--- Task brief ---
Begin at the line containing "Open the Provisionné column filter" in the entries below and end at the line containing "You are a computer-use agent. Image resolution: width=1024"; transcribe that range exactly and nothing outside it.

- - -

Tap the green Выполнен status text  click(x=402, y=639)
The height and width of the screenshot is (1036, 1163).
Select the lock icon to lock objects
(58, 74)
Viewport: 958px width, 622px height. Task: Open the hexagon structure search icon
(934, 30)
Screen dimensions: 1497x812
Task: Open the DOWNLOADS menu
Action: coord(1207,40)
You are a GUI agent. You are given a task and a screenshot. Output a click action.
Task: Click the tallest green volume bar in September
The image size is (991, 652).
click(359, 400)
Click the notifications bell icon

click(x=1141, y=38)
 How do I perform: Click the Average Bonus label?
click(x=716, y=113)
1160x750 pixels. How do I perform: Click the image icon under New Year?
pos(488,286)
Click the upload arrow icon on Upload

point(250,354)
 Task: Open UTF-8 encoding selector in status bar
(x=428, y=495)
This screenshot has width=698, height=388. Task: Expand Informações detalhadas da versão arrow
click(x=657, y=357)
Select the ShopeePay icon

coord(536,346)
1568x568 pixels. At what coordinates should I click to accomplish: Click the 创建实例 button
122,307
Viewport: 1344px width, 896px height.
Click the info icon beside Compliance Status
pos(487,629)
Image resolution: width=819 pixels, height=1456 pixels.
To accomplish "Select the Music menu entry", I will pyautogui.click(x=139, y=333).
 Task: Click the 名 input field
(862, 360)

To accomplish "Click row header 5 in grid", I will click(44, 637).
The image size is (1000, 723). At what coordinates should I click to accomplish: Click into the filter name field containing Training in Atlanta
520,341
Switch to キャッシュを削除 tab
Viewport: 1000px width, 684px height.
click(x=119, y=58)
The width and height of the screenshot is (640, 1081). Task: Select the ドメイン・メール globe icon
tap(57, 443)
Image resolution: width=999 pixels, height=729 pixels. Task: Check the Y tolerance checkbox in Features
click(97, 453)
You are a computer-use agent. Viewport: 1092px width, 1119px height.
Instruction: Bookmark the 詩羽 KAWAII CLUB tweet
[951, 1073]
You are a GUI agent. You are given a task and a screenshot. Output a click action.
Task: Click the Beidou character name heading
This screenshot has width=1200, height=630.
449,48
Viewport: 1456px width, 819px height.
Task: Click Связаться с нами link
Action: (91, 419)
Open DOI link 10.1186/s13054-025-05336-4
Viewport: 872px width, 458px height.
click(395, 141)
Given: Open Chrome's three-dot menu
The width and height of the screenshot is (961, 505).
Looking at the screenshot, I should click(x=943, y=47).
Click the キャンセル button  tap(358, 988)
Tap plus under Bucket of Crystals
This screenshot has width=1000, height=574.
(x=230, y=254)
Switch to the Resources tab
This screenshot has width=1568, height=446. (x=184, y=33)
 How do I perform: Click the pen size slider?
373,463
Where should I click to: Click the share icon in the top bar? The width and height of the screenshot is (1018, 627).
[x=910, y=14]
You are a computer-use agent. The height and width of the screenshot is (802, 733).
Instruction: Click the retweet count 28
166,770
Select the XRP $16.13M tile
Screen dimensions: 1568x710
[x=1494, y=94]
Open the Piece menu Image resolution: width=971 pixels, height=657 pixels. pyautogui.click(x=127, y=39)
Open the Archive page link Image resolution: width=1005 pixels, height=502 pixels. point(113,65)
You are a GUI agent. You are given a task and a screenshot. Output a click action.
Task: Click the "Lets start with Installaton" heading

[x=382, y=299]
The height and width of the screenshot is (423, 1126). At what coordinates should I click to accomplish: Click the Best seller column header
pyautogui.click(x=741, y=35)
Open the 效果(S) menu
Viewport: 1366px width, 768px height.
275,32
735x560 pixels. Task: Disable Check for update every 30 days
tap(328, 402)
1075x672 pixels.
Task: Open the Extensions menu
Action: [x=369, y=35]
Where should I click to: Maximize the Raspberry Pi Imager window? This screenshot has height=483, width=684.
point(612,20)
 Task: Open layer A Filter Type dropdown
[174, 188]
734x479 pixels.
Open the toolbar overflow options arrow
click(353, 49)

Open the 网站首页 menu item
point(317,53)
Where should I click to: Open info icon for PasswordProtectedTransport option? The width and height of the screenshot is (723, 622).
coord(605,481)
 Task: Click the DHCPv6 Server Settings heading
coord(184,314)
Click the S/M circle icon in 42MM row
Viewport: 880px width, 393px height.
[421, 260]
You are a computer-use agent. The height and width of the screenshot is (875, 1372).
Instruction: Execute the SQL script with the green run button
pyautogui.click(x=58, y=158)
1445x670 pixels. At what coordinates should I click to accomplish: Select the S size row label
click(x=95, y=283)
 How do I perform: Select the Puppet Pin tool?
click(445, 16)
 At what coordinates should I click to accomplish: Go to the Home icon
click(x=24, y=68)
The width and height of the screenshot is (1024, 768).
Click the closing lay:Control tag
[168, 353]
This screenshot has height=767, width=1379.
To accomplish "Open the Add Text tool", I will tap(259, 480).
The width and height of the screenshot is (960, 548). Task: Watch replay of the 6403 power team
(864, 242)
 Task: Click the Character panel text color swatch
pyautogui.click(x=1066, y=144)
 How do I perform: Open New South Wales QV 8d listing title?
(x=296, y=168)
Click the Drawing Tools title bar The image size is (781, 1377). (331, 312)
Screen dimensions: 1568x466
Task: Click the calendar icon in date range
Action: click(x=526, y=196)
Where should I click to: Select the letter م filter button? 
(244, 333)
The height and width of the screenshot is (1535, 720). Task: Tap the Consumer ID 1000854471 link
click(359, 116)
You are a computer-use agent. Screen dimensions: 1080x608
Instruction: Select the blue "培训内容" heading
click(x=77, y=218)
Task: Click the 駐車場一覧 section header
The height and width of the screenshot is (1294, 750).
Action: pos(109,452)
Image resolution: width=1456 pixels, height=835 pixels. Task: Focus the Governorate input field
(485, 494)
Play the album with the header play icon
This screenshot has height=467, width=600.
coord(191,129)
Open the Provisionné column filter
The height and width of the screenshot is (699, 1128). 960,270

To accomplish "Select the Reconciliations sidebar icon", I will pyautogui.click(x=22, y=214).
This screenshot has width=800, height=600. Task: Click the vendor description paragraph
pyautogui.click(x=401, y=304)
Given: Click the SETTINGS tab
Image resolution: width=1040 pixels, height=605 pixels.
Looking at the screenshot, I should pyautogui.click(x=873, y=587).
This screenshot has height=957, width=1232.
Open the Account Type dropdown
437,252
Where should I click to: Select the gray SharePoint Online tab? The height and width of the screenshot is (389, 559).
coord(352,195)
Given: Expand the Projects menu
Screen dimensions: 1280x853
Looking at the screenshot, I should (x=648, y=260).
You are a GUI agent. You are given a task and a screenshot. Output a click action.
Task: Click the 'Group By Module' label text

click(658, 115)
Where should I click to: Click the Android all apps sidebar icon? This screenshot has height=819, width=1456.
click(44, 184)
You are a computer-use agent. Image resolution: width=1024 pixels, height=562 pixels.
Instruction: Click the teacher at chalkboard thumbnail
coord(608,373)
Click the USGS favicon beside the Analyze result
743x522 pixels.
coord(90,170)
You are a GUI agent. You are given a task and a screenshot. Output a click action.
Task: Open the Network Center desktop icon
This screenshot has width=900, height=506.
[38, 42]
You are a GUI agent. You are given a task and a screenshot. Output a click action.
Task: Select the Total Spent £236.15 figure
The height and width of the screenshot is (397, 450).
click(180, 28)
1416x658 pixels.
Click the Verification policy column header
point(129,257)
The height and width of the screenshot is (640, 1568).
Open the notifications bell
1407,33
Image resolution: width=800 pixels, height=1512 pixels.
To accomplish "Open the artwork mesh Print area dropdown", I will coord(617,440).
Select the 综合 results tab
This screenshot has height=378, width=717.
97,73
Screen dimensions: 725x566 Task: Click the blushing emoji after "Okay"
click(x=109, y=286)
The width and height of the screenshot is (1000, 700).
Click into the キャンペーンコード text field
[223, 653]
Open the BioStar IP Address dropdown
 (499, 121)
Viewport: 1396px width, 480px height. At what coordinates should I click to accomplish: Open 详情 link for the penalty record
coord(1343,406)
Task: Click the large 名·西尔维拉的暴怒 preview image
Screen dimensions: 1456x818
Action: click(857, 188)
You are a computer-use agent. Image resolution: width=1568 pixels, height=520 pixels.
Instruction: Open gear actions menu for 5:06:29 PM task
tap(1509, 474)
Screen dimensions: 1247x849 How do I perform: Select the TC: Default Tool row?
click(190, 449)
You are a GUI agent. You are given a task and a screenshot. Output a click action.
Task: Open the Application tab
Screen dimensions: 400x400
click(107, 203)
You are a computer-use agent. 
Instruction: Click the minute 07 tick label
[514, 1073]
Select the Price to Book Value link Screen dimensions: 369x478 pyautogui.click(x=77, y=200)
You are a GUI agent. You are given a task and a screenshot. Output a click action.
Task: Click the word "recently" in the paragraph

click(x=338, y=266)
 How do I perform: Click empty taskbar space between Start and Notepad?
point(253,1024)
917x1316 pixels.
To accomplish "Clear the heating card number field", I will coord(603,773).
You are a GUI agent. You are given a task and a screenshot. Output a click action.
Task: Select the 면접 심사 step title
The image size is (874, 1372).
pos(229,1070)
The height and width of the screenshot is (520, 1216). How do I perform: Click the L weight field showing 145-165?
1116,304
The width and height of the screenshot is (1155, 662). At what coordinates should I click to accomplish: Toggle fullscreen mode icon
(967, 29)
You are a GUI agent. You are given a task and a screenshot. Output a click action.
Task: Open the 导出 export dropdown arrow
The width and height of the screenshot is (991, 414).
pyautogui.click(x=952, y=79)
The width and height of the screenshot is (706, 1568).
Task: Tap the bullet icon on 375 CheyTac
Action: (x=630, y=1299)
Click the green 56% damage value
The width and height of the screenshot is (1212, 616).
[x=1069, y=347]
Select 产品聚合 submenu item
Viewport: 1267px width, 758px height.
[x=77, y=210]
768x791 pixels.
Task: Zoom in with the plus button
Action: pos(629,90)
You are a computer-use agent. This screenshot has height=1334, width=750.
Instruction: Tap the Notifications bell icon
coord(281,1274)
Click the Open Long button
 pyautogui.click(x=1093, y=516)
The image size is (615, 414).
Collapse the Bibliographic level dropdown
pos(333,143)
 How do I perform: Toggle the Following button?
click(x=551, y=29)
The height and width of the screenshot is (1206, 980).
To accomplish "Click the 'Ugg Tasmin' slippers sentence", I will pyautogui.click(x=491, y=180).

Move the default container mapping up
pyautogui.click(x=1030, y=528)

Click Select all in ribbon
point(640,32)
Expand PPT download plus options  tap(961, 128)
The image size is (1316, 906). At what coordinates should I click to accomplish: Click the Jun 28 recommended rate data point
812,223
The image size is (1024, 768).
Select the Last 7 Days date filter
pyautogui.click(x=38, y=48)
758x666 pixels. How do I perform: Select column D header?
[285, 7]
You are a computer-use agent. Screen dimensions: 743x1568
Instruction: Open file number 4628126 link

- - -

--- Solved problem ---
Open the Provisionné column filter
The height and width of the screenshot is (699, 1128). 960,270

To accomplish "Select the Reconciliations sidebar icon", I will pyautogui.click(x=22, y=214).
This screenshot has width=800, height=600. Task: Click the vendor description paragraph
pyautogui.click(x=401, y=304)
Given: Click the SETTINGS tab
Image resolution: width=1040 pixels, height=605 pixels.
Looking at the screenshot, I should pyautogui.click(x=873, y=587).
This screenshot has height=957, width=1232.
Open the Account Type dropdown
437,252
Where should I click to: Select the gray SharePoint Online tab? The height and width of the screenshot is (389, 559).
coord(352,195)
Given: Expand the Projects menu
Screen dimensions: 1280x853
Looking at the screenshot, I should (x=648, y=260).
You are a GUI agent. You are given a task and a screenshot. Output a click action.
Task: Click the 'Group By Module' label text

click(658, 115)
Where should I click to: Click the Android all apps sidebar icon? This screenshot has height=819, width=1456.
click(44, 184)
You are a computer-use agent. Image resolution: width=1024 pixels, height=562 pixels.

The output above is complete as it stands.